◆ **DATA EXCERPTS**
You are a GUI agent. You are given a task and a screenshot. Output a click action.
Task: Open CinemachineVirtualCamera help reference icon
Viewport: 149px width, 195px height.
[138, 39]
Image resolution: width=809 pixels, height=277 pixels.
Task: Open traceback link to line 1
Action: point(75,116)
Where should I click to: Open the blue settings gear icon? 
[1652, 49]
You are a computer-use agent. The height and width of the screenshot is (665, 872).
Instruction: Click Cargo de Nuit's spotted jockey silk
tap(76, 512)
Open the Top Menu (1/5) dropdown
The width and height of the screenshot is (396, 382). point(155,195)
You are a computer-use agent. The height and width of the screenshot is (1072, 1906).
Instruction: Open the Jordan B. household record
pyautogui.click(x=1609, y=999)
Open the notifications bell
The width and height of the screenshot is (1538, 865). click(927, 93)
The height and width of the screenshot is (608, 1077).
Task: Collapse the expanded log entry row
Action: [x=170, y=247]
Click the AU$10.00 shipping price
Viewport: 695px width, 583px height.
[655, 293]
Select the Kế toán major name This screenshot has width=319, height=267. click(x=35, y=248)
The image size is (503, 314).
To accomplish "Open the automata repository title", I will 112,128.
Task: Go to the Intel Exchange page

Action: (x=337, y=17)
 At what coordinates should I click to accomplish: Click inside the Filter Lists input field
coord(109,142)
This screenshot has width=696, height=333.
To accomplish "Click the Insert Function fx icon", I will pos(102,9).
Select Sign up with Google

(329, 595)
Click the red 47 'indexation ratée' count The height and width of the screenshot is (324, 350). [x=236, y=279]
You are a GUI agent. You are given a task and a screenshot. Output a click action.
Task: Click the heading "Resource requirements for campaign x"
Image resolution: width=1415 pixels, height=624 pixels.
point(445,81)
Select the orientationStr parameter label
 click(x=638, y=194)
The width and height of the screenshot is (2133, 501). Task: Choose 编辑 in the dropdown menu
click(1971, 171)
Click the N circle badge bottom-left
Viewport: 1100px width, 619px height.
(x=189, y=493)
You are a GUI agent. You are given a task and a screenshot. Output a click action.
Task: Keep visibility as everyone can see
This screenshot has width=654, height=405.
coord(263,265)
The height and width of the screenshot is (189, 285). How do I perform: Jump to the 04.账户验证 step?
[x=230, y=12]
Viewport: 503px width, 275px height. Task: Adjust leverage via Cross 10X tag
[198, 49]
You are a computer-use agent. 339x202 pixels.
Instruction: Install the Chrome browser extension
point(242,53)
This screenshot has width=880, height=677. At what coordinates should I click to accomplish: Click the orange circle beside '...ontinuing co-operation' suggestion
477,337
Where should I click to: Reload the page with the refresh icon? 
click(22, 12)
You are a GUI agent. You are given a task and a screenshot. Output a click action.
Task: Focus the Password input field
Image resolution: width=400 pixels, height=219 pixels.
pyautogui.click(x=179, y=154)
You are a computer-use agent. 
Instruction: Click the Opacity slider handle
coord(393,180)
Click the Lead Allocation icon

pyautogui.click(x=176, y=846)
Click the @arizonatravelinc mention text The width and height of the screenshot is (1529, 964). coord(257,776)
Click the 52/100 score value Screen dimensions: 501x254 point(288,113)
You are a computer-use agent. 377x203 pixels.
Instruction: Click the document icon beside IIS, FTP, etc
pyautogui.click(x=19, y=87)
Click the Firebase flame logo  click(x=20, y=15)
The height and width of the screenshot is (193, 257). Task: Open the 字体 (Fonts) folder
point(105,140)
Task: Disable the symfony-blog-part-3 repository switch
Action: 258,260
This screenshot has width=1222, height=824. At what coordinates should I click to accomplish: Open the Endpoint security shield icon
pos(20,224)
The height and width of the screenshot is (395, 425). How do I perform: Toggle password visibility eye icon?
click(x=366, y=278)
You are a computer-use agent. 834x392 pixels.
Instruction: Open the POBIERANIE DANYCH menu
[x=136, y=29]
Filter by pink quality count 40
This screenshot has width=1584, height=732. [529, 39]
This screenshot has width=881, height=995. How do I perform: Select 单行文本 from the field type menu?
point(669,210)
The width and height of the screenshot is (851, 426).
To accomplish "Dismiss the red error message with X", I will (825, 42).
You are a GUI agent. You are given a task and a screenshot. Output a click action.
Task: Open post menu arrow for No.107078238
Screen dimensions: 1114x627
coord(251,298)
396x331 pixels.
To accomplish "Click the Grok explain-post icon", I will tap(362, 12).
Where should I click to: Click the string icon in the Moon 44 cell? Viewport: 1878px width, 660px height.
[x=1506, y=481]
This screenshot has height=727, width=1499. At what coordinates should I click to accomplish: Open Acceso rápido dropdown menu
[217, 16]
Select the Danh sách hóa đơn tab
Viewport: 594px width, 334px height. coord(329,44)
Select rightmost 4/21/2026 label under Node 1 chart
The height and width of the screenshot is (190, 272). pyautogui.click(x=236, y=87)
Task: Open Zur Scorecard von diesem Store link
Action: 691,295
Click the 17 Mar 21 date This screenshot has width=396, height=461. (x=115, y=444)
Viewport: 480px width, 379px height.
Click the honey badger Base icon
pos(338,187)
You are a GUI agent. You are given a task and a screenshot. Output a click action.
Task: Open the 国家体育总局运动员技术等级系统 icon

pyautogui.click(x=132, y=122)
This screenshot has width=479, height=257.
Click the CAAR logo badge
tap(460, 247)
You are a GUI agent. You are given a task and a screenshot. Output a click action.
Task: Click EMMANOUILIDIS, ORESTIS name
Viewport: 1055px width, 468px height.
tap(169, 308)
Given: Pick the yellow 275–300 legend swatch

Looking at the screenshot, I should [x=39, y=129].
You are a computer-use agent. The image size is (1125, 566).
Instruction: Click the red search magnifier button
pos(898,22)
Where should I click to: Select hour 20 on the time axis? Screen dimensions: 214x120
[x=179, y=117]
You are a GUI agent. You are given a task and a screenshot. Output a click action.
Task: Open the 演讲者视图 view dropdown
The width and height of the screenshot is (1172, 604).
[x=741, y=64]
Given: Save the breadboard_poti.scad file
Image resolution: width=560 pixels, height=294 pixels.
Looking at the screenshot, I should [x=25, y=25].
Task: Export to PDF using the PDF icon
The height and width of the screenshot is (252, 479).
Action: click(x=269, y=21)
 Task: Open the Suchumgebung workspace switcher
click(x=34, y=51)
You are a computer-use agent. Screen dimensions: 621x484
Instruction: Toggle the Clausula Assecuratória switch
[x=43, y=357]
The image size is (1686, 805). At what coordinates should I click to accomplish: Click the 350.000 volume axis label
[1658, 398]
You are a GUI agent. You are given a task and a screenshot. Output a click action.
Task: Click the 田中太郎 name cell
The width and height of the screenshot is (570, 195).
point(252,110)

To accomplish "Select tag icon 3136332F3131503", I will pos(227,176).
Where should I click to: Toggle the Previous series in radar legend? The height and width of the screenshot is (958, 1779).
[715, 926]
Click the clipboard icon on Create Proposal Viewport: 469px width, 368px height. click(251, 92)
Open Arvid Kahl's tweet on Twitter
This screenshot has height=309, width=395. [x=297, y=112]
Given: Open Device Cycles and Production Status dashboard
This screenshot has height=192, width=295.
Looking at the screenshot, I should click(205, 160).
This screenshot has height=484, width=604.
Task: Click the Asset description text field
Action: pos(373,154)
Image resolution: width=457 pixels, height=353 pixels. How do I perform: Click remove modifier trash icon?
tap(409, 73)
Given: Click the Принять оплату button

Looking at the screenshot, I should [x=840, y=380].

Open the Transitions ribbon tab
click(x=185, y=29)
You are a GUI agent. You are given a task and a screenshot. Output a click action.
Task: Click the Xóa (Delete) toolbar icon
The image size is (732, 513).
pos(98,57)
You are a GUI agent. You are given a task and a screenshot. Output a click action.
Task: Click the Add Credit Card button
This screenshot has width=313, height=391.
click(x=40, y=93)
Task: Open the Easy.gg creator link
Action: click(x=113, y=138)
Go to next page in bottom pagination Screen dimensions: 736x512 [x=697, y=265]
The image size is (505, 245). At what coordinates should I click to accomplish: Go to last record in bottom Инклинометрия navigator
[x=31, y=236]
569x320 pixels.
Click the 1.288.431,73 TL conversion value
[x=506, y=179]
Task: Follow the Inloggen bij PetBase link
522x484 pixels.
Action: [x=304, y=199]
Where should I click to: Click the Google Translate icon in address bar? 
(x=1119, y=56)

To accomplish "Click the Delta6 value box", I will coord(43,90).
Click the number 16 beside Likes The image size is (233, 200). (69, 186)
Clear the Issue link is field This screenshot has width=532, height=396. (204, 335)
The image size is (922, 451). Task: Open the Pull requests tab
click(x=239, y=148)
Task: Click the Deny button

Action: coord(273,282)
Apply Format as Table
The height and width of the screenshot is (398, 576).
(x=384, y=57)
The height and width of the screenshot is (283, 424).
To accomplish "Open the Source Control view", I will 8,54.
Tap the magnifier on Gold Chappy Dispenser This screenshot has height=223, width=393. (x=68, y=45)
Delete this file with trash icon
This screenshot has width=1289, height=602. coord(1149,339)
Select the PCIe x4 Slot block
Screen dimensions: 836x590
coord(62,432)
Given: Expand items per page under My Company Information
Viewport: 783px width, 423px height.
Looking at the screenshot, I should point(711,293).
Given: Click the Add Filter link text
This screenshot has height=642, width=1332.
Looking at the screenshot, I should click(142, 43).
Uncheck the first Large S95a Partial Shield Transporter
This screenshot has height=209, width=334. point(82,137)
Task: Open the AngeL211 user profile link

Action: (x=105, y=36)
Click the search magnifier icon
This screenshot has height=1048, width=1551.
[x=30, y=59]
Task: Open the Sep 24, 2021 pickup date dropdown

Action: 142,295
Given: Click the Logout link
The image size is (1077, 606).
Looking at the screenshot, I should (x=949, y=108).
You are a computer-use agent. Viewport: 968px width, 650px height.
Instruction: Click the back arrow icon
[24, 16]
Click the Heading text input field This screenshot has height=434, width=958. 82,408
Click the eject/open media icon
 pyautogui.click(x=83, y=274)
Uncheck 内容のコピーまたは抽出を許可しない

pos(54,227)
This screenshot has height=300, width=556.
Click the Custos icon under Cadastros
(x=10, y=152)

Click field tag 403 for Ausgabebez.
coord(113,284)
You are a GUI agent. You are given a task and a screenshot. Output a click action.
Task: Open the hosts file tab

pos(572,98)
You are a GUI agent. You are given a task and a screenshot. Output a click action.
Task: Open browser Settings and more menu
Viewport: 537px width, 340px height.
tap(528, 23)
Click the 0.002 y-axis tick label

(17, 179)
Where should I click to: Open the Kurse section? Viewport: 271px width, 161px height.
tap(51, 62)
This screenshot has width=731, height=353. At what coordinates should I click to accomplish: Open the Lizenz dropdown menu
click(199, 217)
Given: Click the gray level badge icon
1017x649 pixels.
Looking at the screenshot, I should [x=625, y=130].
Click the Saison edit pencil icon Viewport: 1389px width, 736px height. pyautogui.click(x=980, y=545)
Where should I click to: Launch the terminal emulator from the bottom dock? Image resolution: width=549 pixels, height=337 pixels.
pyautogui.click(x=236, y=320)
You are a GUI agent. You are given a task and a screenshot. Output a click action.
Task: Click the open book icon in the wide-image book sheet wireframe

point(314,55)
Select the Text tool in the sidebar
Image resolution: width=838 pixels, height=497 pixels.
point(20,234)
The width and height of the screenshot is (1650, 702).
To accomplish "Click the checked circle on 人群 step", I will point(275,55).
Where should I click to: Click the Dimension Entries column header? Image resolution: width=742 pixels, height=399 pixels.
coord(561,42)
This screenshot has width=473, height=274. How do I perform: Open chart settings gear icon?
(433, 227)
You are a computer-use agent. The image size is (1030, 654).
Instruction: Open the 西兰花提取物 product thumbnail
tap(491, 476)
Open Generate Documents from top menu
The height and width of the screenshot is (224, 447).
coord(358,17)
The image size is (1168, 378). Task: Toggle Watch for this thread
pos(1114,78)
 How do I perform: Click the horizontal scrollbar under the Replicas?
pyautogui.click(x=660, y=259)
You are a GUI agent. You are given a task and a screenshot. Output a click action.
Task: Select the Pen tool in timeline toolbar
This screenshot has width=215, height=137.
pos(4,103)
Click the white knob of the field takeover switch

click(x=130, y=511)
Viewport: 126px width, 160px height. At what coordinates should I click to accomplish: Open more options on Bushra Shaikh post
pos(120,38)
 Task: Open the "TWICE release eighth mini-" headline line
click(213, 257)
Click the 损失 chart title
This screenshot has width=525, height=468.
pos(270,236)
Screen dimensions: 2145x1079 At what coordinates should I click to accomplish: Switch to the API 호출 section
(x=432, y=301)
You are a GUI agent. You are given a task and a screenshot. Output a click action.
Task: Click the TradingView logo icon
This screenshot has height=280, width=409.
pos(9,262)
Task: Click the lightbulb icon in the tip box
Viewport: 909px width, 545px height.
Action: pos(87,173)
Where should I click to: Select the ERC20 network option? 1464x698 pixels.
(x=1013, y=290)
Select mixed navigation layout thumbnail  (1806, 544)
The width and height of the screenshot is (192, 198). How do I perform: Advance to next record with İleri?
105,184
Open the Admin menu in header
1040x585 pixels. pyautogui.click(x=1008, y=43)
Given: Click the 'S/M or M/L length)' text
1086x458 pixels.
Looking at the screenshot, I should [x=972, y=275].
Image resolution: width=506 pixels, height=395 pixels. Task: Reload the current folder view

◆ **AIM OF THE TASK**
Copy the entries from the line with "Task: Open the AngeL211 user profile link" up to and including the line with "Looking at the screenshot, I should (x=949, y=108).", reproducing them character for character.

◆ **PROBLEM SOLUTION**
Task: Open the AngeL211 user profile link

Action: (x=105, y=36)
Click the search magnifier icon
This screenshot has height=1048, width=1551.
[x=30, y=59]
Task: Open the Sep 24, 2021 pickup date dropdown

Action: 142,295
Given: Click the Logout link
The image size is (1077, 606).
Looking at the screenshot, I should (x=949, y=108).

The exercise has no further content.